C’est une rencontre qui fera date dans l’histoire politique contemporaine du Sénégal. L’ancien président Macky Sall, exilé au Maroc depuis la passation de pouvoir d’avril 2024, est annoncé de retour à Dakar selon les informations partagées par plusieurs médias sénégalais, dont le portail Dakaractu. Il doit être reçu en audience officielle par son successeur, le président Bassirou Diomaye Faye, aux alentours du 17 juillet 2026. Ce premier face-à-face, chargé d’une lourde portée symbolique, intervient après plus de deux ans de rupture totale entre l’ancienne et la nouvelle administration.
L’enjeu central : La course au Secrétariat général de l’ONU
Derrière les exigences de la courtoisie républicaine se dessine un enjeu géopolitique majeur. Comme l’a rapporté l’agence de presse Anadolu Ajansı lors du dépôt officiel de sa candidature au mois de mars, l’ancien chef de l’État sénégalais est en campagne pour la succession d’António Guterres au poste de Secrétaire général de l’Organisation des Nations Unies (ONU).
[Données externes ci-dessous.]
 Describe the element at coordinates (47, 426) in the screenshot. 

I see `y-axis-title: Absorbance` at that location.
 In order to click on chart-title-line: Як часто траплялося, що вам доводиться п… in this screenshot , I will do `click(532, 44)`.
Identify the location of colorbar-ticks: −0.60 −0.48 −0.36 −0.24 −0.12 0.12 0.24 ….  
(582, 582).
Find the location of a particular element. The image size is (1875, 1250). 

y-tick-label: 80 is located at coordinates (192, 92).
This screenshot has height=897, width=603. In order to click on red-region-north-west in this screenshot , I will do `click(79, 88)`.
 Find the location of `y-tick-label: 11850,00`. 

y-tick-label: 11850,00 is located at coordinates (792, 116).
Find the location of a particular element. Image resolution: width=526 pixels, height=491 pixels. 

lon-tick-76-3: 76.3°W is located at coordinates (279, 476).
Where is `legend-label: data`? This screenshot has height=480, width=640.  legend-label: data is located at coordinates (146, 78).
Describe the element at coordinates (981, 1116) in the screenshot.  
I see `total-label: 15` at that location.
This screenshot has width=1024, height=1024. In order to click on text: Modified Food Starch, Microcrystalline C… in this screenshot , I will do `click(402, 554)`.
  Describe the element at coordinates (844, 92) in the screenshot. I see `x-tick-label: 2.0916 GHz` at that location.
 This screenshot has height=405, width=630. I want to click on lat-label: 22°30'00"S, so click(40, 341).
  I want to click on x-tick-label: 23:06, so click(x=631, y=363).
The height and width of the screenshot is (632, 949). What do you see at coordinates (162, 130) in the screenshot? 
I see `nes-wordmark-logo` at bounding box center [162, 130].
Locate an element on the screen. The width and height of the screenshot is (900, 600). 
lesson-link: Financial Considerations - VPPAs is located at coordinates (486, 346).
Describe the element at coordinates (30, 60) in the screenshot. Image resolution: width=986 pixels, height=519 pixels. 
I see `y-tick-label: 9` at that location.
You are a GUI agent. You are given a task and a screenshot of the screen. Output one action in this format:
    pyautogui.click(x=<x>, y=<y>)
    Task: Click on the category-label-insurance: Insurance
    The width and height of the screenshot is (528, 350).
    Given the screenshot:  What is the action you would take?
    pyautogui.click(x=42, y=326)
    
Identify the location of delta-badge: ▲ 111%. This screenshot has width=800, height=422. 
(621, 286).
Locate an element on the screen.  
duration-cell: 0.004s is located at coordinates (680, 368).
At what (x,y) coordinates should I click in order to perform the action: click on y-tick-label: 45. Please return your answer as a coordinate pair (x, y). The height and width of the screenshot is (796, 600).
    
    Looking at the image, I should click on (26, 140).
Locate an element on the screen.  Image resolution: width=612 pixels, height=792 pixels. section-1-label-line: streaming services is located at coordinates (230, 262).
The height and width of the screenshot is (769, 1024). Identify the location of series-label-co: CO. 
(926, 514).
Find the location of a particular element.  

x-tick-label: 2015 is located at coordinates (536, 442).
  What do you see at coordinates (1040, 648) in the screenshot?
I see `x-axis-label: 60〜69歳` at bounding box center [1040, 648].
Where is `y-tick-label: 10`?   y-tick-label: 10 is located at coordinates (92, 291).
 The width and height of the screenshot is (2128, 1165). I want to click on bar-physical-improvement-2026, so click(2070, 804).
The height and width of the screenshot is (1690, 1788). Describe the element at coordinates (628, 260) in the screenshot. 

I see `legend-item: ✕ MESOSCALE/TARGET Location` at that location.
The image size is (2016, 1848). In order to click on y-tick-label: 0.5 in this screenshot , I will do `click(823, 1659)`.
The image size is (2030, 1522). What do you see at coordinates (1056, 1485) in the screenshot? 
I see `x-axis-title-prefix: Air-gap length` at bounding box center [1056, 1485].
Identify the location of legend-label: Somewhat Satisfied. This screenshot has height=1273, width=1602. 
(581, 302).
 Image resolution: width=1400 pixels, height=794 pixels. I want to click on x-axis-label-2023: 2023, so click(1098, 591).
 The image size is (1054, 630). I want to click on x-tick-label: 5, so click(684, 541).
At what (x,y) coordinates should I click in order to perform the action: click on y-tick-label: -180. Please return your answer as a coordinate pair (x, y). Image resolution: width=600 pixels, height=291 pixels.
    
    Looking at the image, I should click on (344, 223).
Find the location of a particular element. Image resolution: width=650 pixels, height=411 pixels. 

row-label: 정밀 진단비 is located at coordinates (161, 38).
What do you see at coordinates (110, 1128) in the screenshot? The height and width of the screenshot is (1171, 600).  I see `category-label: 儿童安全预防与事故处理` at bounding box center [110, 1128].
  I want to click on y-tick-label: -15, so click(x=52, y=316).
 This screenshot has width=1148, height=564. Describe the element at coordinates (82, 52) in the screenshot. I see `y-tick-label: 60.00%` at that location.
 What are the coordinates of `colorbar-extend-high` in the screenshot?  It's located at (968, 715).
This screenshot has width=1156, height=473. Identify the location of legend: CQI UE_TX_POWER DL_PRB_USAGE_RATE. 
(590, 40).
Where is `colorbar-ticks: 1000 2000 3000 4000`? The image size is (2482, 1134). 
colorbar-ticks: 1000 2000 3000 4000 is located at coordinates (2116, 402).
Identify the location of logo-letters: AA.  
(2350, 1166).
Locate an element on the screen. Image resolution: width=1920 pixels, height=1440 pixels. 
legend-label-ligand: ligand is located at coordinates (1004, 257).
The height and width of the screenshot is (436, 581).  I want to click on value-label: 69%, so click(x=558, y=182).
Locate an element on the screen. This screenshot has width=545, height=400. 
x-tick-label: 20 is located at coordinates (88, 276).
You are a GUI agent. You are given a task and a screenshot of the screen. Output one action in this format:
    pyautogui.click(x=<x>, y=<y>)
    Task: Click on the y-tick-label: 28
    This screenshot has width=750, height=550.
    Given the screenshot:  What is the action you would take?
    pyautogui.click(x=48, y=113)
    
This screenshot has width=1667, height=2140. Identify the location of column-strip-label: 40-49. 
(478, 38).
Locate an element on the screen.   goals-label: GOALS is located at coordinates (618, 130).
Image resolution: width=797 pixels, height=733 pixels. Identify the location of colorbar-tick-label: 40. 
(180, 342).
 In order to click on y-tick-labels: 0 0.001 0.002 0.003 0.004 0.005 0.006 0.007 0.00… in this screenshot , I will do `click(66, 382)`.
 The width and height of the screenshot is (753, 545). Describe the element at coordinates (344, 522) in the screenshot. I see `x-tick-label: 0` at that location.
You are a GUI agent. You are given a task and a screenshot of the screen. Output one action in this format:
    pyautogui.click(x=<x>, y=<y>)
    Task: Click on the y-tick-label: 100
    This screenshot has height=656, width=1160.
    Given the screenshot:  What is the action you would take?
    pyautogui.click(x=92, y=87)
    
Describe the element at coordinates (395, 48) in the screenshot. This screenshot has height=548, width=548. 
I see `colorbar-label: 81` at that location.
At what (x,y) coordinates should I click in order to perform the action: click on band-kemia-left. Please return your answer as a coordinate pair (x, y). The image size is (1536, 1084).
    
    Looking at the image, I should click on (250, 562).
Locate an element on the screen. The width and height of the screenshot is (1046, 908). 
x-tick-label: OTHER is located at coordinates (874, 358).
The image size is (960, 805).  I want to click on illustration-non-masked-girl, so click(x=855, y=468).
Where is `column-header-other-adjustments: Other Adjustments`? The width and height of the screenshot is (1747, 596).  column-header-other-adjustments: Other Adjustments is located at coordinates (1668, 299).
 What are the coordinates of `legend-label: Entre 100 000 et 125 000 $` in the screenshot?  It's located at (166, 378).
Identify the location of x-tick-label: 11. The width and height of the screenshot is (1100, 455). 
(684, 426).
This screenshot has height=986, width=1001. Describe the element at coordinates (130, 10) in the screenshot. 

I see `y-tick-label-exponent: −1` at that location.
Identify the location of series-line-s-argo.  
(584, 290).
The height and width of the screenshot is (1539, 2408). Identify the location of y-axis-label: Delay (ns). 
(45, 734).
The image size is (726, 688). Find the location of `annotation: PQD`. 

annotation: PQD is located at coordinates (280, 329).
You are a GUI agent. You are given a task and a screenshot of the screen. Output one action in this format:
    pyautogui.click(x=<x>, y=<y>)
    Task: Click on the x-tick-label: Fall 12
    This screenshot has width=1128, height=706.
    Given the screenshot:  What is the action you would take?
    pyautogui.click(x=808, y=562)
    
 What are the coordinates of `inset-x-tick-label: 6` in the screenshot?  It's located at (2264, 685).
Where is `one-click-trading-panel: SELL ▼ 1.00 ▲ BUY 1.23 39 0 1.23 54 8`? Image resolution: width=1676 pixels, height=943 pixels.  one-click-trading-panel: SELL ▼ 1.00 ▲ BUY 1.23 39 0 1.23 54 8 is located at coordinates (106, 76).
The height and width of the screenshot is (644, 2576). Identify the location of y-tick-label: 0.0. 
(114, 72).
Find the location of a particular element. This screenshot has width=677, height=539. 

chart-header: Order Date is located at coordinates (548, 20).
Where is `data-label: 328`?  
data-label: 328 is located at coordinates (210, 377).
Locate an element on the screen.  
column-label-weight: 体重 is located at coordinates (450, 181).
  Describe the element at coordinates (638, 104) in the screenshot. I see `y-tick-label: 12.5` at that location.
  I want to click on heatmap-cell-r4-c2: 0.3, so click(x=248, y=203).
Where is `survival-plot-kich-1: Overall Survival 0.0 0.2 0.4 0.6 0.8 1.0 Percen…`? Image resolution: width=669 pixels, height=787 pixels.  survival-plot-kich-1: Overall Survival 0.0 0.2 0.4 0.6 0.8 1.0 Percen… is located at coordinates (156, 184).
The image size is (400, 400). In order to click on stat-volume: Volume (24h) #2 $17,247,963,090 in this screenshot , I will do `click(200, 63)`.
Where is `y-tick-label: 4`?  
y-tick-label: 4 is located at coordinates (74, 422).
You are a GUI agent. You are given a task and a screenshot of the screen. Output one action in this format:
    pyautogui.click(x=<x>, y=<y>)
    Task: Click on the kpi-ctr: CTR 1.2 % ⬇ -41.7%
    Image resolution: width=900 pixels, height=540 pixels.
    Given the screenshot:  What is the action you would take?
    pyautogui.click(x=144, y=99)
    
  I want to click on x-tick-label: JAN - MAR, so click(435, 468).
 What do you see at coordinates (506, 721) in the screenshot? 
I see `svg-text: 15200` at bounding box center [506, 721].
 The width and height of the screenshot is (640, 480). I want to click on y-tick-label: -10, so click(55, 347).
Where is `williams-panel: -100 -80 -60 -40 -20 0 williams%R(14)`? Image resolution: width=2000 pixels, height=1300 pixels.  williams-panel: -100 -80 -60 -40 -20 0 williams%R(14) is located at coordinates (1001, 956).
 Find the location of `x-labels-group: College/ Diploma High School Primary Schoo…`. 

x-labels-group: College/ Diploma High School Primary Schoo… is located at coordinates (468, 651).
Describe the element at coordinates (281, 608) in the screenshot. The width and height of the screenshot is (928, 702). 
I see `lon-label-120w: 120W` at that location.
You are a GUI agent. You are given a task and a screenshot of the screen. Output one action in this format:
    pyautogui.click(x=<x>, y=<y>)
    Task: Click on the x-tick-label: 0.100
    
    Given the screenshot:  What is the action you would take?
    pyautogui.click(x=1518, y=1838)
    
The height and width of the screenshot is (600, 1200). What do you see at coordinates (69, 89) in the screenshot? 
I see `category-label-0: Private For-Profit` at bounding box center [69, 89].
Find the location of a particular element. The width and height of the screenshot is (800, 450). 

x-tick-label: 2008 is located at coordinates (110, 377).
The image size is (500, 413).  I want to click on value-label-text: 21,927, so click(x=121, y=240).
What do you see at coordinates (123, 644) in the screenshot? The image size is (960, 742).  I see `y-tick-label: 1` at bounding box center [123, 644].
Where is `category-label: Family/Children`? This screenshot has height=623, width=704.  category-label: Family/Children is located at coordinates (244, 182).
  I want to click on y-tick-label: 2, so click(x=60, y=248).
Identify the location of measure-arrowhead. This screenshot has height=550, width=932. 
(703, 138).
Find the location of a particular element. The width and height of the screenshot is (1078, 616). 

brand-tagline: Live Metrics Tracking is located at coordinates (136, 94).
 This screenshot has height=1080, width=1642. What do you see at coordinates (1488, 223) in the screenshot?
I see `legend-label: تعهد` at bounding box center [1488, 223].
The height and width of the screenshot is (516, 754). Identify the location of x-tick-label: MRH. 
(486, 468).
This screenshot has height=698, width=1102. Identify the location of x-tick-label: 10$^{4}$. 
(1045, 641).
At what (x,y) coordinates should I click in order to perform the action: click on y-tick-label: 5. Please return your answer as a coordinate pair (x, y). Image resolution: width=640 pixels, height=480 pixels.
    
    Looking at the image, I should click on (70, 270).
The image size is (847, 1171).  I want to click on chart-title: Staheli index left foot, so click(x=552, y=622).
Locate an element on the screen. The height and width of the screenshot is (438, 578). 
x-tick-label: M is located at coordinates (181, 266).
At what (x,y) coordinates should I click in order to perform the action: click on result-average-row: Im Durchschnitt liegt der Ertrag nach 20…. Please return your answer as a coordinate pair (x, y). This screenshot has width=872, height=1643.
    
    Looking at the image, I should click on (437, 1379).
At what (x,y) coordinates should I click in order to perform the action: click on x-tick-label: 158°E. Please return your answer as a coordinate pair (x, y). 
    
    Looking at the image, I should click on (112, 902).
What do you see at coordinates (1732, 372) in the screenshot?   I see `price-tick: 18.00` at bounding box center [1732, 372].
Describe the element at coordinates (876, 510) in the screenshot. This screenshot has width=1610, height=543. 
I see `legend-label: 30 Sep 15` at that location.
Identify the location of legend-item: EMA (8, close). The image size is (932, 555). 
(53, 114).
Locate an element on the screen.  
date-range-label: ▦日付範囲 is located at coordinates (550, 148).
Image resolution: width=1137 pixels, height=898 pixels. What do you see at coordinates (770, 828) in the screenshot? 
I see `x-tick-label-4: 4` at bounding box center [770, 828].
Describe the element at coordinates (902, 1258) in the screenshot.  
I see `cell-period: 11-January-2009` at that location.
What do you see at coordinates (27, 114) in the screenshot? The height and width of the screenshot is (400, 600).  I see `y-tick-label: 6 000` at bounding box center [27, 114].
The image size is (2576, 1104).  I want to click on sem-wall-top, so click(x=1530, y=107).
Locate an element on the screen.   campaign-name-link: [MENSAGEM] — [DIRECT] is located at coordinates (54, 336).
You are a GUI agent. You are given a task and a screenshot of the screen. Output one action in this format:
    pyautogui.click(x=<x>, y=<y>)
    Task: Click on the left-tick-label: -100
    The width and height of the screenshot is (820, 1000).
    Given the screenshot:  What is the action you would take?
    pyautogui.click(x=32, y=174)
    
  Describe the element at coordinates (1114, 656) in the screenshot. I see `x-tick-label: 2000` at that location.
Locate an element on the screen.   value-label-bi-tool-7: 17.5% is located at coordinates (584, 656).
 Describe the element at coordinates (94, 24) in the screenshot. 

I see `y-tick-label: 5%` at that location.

Macky Sall a d’ailleurs déjà défendu son projet lors de son grand oral devant l’Assemblée générale à New York en avril dernier. Bien qu’il ait initialement bénéficié d’un parrainage de la part du Burundi, le soutien officiel et diplomatique de sa propre nation reste capital pour solidifier sa stature internationale.
Un arbitrage politique complexe pour l’exécutif sénégalais
Cette demande de soutien place le président Bassirou Diomaye Faye face à un dilemme stratégique complexe. Sur le plan intérieur, endosser la candidature de Macky Sall impose de surmonter le lourd passif politique qui oppose les deux dirigeants, une démarche délicate vis-à-vis d’une partie de la coalition au pouvoir. À l’inverse, sur le plan international, un refus de parrainage pourrait être interprété par la communauté internationale comme la prolongation de rivalités locales, privant simultanément le Sénégal d’une opportunité historique de porter l’un de ses ressortissants au sommet de la diplomatie mondiale. L’avis des experts juridiques partagé dans les médias nationaux, à l’instar du professeur Ousseynou Samba, rappelle qu’aucun risque judiciaire ne pèse sur l’ancien président pour son retour, ouvrant ainsi pleinement la voie à ce tête-à-tête inédit qui servira de test pour la diplomatie sénégalaise.